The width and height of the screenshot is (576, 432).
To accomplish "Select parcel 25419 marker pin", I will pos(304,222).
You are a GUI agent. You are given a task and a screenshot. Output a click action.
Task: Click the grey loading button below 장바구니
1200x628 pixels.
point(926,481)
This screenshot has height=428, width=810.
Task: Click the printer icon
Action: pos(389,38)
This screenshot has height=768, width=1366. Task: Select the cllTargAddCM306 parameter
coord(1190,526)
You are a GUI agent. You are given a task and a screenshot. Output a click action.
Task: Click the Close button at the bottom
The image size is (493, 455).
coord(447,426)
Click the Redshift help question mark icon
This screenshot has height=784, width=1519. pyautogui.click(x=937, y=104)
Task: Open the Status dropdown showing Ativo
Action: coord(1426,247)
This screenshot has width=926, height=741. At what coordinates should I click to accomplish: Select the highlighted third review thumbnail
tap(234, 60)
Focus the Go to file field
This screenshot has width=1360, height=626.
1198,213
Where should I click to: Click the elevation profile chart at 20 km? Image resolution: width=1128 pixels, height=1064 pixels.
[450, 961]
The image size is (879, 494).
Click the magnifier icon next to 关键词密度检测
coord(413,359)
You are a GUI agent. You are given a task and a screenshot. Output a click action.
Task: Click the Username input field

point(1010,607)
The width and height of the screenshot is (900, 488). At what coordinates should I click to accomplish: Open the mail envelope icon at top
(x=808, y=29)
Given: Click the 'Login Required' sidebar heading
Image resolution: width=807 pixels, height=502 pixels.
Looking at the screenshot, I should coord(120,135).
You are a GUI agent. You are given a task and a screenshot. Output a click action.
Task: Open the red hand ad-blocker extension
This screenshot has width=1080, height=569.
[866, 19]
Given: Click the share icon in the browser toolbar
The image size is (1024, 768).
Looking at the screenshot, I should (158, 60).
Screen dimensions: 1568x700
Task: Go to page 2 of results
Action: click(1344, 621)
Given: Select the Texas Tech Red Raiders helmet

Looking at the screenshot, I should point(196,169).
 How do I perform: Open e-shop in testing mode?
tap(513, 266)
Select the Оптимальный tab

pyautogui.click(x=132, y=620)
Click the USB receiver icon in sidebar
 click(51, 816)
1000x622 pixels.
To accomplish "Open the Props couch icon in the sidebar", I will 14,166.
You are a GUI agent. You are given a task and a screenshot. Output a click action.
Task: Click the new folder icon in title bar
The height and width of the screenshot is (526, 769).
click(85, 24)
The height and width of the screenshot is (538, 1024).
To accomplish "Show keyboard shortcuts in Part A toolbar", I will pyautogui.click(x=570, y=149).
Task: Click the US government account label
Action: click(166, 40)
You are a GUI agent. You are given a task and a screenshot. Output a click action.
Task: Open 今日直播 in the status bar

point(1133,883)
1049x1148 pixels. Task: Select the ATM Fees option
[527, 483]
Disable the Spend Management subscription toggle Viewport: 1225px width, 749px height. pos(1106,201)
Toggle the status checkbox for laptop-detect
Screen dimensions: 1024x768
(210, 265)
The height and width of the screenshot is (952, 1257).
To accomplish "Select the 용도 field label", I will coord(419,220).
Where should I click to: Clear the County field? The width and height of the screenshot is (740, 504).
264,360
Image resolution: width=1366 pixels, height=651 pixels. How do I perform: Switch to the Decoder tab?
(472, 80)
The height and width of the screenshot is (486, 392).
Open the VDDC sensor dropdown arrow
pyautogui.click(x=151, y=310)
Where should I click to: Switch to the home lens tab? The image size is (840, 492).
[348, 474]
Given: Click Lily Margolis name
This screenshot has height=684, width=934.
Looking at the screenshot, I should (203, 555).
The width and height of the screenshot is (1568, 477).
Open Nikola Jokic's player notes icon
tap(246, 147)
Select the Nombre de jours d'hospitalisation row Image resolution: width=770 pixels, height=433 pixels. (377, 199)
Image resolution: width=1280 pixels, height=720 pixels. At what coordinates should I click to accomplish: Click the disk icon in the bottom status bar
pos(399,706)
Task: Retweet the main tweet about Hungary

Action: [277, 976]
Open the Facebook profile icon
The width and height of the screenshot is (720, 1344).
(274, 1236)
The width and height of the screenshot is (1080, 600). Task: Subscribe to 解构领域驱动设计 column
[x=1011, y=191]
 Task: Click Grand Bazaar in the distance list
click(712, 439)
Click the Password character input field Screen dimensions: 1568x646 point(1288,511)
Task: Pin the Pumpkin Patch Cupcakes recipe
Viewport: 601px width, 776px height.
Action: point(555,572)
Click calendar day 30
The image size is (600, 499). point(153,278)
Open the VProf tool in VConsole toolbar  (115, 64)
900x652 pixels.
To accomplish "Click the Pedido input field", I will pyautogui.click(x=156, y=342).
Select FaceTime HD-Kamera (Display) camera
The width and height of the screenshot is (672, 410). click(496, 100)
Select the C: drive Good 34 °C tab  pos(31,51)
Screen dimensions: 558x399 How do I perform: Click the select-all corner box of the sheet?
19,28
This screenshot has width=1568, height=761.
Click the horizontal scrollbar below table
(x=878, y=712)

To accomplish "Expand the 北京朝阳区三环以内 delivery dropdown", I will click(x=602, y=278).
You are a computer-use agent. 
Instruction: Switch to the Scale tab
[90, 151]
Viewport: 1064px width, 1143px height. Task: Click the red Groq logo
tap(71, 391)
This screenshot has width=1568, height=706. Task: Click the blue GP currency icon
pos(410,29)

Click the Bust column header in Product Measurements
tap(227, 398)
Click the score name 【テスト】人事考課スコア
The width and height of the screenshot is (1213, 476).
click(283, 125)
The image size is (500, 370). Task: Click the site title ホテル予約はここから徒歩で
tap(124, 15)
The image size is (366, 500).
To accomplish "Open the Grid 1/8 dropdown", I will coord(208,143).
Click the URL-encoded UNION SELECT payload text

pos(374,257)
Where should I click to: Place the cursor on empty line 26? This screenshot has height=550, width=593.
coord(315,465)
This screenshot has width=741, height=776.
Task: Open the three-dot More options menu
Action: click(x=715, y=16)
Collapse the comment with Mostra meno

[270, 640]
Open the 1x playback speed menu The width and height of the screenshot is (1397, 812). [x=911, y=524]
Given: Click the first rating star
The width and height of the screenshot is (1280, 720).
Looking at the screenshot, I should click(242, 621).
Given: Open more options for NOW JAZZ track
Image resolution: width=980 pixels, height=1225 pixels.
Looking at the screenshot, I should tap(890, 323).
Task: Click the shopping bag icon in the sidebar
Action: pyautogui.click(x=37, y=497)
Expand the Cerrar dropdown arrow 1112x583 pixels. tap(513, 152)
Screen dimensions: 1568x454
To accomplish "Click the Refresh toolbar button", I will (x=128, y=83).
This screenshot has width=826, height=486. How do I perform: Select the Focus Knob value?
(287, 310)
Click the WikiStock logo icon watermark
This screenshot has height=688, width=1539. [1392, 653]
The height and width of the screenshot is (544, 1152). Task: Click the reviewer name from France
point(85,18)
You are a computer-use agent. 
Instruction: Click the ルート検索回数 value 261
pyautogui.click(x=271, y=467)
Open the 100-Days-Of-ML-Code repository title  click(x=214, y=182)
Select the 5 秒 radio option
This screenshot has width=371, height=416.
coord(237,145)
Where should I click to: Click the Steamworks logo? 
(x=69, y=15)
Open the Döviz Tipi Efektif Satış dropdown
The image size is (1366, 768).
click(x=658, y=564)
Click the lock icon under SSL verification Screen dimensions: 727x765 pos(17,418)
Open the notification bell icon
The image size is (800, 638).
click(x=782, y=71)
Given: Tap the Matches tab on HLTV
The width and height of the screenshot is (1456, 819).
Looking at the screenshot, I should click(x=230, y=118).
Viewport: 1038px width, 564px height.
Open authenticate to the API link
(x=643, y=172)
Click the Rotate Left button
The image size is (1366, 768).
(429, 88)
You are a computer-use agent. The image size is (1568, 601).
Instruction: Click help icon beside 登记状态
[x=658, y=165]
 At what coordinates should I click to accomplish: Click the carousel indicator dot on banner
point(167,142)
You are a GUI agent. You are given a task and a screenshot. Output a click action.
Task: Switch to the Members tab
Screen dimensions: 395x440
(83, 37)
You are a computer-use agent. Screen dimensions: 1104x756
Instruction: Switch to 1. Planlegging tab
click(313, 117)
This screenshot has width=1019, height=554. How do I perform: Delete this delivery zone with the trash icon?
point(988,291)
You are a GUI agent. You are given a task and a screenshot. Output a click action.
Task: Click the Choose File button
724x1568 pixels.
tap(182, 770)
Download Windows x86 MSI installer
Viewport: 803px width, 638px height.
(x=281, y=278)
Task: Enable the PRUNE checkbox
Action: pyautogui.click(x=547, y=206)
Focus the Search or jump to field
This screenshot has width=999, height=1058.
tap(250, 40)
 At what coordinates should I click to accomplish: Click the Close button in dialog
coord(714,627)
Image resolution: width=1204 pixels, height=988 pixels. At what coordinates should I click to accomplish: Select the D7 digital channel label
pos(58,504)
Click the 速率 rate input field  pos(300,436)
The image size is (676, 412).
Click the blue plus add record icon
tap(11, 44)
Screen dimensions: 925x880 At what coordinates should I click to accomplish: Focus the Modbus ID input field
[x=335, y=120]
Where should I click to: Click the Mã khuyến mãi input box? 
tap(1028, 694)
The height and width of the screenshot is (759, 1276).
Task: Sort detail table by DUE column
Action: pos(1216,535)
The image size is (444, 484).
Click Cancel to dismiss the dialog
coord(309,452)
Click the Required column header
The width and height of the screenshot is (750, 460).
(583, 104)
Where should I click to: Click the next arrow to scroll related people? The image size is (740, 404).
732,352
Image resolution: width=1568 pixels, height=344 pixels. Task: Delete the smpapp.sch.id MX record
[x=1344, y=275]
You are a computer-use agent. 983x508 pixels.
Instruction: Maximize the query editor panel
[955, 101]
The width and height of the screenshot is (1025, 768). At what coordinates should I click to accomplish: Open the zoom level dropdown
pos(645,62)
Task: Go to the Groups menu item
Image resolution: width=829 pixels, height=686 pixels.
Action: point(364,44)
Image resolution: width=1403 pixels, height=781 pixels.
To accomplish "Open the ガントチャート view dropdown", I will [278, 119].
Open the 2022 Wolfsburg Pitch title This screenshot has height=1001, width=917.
=====
Activity: From the data above, output exactly the lines between the one containing "Task: Click the Username input field" and the one containing "Given: Click the share", counting both of them.

Task solution:
Task: Click the Username input field

point(1010,607)
The width and height of the screenshot is (900, 488). At what coordinates should I click to accomplish: Open the mail envelope icon at top
(x=808, y=29)
Given: Click the 'Login Required' sidebar heading
Image resolution: width=807 pixels, height=502 pixels.
Looking at the screenshot, I should coord(120,135).
You are a GUI agent. You are given a task and a screenshot. Output a click action.
Task: Open the red hand ad-blocker extension
This screenshot has width=1080, height=569.
[866, 19]
Given: Click the share icon in the browser toolbar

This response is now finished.